Rio - As recorrentes cenas de violência policial não assustam a população tanto quanto a possibilidade de uma extorsão dos agentes de segurança pública. É o que mostra uma pesquisa feita pelo Instituto Gerp, a pedido do DIA. De acordo com o levantamento, a maior parcela (39%) identifica a corrupção como o principal problema da Polícia Militar.
O excesso de violência é o quarto quesito apontado: 8%. Antes vêm a falta de treinamento (20%) e a remuneração (13%). Foram ouvidas 870 pessoas no estado, entre 18 e 23 abril, e a margem de erro é de três pontos.
Para o sociólogo e coordenador do Laboratório de Análise da Violência da Uerj, Ignacio Cano, o índice da violência ocupar o quarto lugar reflete uma certa tolerância com a repressão. “Há setores da sociedade que concordam com a violência policial, como a ideia de que bandido bom é bandido morto, mas não aceitam a corrupção”, aponta Ignacio Cano.
O pesquisador pondera também que, como esse tipo de violência atinge sobretudo determinadas minorias — como a população negra da periferia —, a classe média acha que está mais imune a agressões de policiais. “Os senhores de classe média não têm medo de agressões da polícia. Mas uma extorsão pode afetar qualquer um”, analisou.
Delegado e doutor em Ciência Política, Orlando Zaccone diz acreditar que a percepção encontrada no levantamento tem relação com a mídia. “Acho que essa percepção ocorre mais em virtude dos noticiários e dos grandes debates, em alguns casos. Não sei se essas pessoas já foram vítimas de extorsão policial”, afirma Orlando Zaccone.
Ele observa que a impressão é curiosa, já que a corrupção pode ser percebida em outras instituições públicas, mas a violência é restrita a policiais e criminosos.
“A corrupção não é exclusividade dos PMs; existem outros órgãos com casos até mais volumosos. Interessante é se perguntar como a sociedade acaba assimilando o discurso de que a corrupção é o maior dos males, mas convive muito bem com a violência”, critica Zaccone. Procurada pelo DIA, a Secretaria de Segurança Pública não se pronunciou.
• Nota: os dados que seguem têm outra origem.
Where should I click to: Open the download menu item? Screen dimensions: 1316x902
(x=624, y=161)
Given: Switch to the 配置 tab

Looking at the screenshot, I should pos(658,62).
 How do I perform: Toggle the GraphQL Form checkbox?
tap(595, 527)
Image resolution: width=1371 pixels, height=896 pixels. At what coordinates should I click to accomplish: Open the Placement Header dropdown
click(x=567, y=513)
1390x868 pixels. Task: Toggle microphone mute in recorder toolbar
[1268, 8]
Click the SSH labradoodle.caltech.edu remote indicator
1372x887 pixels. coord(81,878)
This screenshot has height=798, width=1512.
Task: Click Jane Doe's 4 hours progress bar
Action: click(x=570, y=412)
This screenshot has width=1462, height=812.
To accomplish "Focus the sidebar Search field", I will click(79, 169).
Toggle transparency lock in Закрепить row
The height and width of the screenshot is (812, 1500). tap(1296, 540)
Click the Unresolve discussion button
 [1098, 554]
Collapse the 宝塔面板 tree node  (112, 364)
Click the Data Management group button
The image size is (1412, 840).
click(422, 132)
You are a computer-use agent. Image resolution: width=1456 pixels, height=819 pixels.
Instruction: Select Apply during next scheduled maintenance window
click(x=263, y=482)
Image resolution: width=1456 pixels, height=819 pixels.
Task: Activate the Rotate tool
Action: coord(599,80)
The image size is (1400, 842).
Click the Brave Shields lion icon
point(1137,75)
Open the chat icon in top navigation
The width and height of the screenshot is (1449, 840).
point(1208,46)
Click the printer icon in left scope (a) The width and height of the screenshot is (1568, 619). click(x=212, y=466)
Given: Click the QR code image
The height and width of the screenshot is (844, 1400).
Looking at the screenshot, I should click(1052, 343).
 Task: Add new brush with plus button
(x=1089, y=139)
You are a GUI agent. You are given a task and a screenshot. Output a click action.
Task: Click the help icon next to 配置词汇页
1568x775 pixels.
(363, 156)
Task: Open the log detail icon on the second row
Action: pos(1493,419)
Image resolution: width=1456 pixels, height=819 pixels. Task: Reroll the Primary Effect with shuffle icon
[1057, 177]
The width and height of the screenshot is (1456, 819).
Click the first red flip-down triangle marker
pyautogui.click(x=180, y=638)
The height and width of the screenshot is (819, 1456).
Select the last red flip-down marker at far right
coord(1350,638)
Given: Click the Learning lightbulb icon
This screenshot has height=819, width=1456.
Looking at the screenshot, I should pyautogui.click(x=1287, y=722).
O Gerp também perguntou se os entrevistados já tinham sido assaltados ao menos uma vez — e 48% responderam que sim. Outros 30% dos consultados disseram que já foram assaltados três ou mais vezes.
O professor Ignacio Cano alerta que, apesar de alarmante, o dado é semelhante aos da maioria das capitais brasileiras. “Em média, em um ano, o índice fica entre 10% e 20% no máximo, sendo que 20% já são um índice bastante elevado”, detalhou. No levantamento, o Gerp não perguntou quando ocorreram os assaltos.
Segundo a pesquisa, o perfil dos moradores mais assaltados é composto por mulheres a partir dos 35 anos e com renda superior a 20 salários mínimos.
Jovens sofrem mais assaltos e são os mais descrentes
A pesquisa revela que jovens entre 18 e 34 anos estão entre os mais assaltados. E os que têm entre 16 e 17 anos são os mais críticos em relação à corrupção policial (61%).
Na periferia da região metropolitana, 76% dos entrevistados disseram nunca ter sido assaltados.
Na outra ponta, entre os locais menos assaltados no estado aparecem o Centro e o Norte Fluminense, com 82% e 70%, respectivamente.
A desconfiança dos jovens em relação à PM foi constatada pelo DIA em entrevistas com alunos da Universidade Federal Fluminense, em Niterói. A região tem sofrido um recrudescimento desse tipo de crime, entre outros.
“A Polícia Militar é uma instituição corrupta e não nos sentimos protegidos. Parece que eles só servem para criminalizar os pobres e, principalmente, os negros”, afirmou a universitária Teresa Machado, de 25 anos.
Para o estudante Bruno Avelino, 16, adolescentes são um dos principais alvos dos criminosos.“Um homem armado nos roubou em frente ao Campo de São Bento. Vários amigos do meu colégio já foram assaltados”, relatou.
Ele também diz que não confia na Polícia Militar. “É uma instituição muito corrompida. A gente os vê entrando em restaurantes e comendo de graça”, criticou.
A estudante Camila Areas, 19, foi assaltada em Icaraí. “A rua estava cheia, mas a viatura de PM mais próxima estava a quatro quarteirões de distância”, disse.